My friend, Silverio, and I were exploring the northeast corner of the Mexican heartland state of Querétaro. Climbing into the Sierra Gorda, we came to Las Ranas, the archeological site of a pre-Hispanic Totonaca town, featuring nicely excavated and restored pyramids surrounded by elaborate, walled stone terraces stair-stepping up to the crest of a steep, thickly forested hill. What an odd name, we thought: Las Ranas – The Frogs.
Turns out we’d arrived pretty close to the site’s surprisingly early closing time. The two disheveled guards told us sternly to make it quick, and that we’d better be out by 4:00. We hoped that deadline would be measured in “Mexican time.”
With overexposure threatening the earth’s remaining wild places, we now have to regulate people’s access to many of them. Parks and nature preserves close for the night. Wilderness areas limit the number of people allowed to enter or the length of time they can stay. In a way this is sad, but I suppose it’s a good thing, considering how many of Nature’s gifts we’ve already managed to love to death.
Still, I’ve often wondered if Nature isn’t one step ahead of us. Do you think she might, out of sheer spite, decide to wait until these places empty out and close their gates for the day before letting down her guard and revealing her best?
We wandered among the immutable gray stone structures. One was an arena of sorts, site of the ancient pelota game (which looked, in artists’ representations, like a precursor to soccer). Silverio told me this game, though not played any more, remains an important symbol to many Mexicans. I’d heard elsewhere that the Aztecs took it so seriously that losers were routinely sacrificed to the gods!

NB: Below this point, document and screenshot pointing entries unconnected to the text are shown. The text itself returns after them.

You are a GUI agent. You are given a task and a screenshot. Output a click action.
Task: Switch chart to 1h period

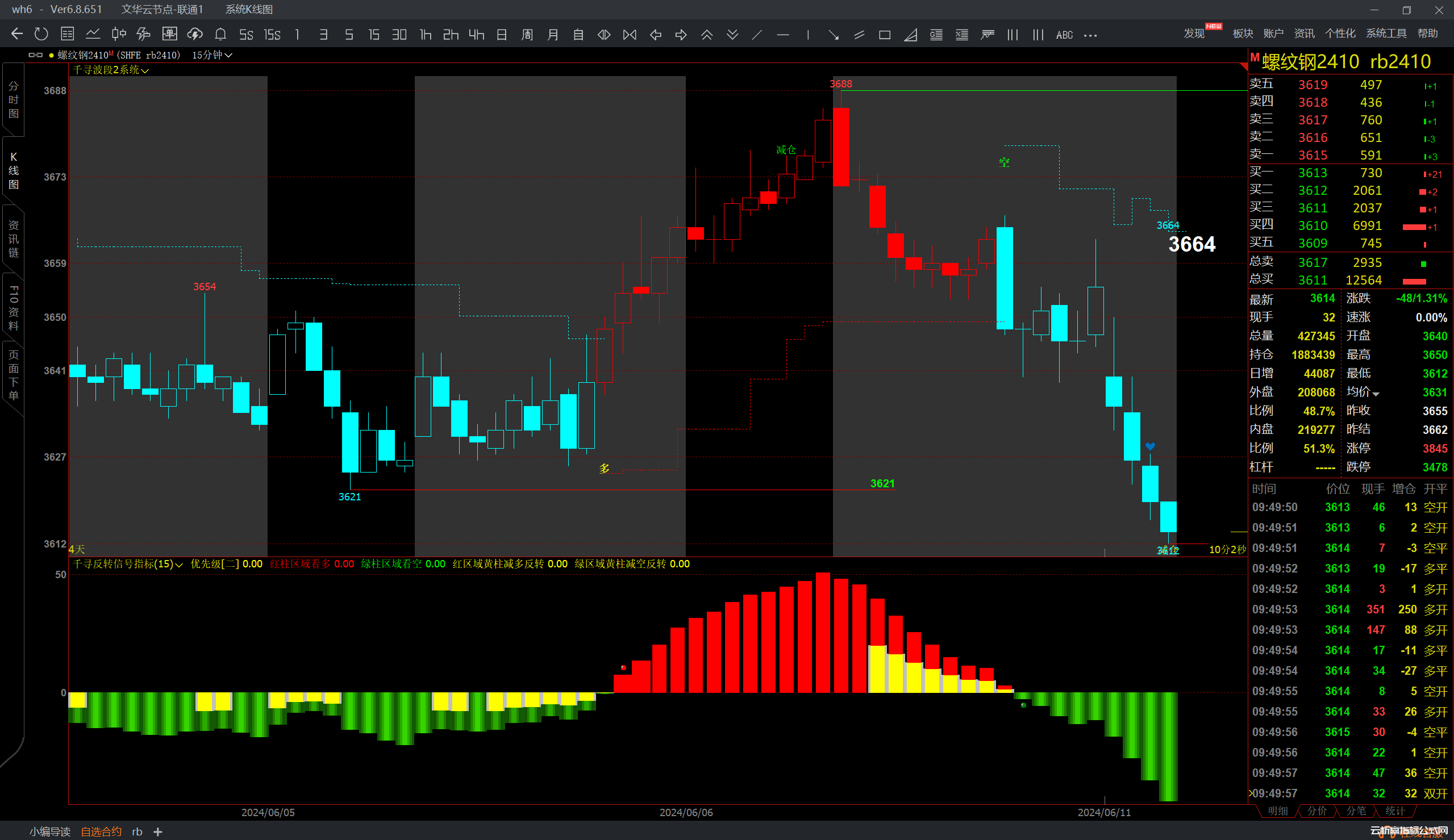426,35
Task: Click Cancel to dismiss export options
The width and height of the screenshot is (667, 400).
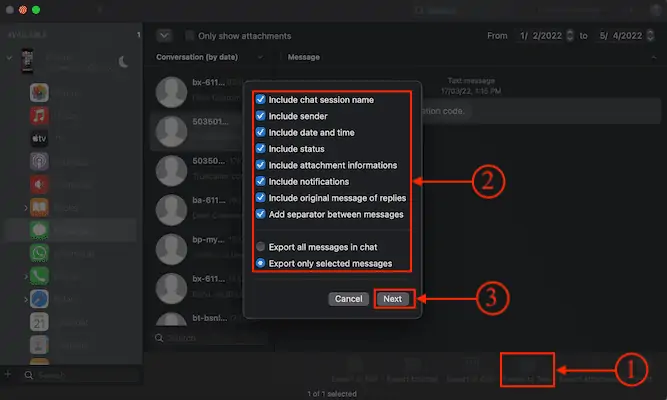Action: pos(348,299)
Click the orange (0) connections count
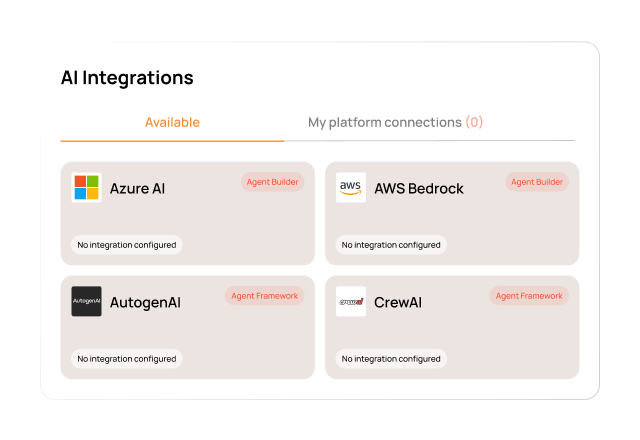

By the time we’d worked our way up to the highest spot on the site, I noticed that the few other visitors had all left; it was already after four. The prospect occurred to me of being locked overnight inside what might be a pretty eerie place in the dark. Should we rush out?
Then we remembered we’d actually parked outside the gate and could easily scale the flimsy fence. We looked at each other, at the timeless structures surrounding us, and then at the gorgeous view across the lush gorge. What the hell, we decided, they’ll just have to come get us. (In fact, we didn’t see them again.)
Now that we had the place to ourselves, everything felt different. It was that rare sense of privilege you experience when you have something really good and really popular all to yourself. We sat in silence for several minutes, soaking in the stillness, communing in our own ways with whatever spirits might still dwell there.
Suddenly an incredible drama started to play out. In the distance, from the bottom of the gorge, we heard a faint, eerie murmuring sound, like people whispering—lots of people.
Then, like a tsunami, the sound swept up the hillside toward us, swelling in its intensity.
Within about ten seconds, the wave had crested right over us, filling the treetops, inundating us in a raucous chorus of dry, raspy twittering. Then the wave ebbed, sweeping back down the hillside and fading back to stillness. It all took less than a minute.
We scanned the treetops to see if we could find what had produced that incredible deluge of sound, but then we remembered the site’s name: the frogs.
So it was frogs—specifically tree frogs. Could it really be that their ancient ancestors had once serenaded the Totonacas in this very spot six centuries ago? Had they always acted like this, waiting every day until they thought they were alone before speaking out so unanimously?
Were they addressing the spirits that dwell here? Or were they the spirits?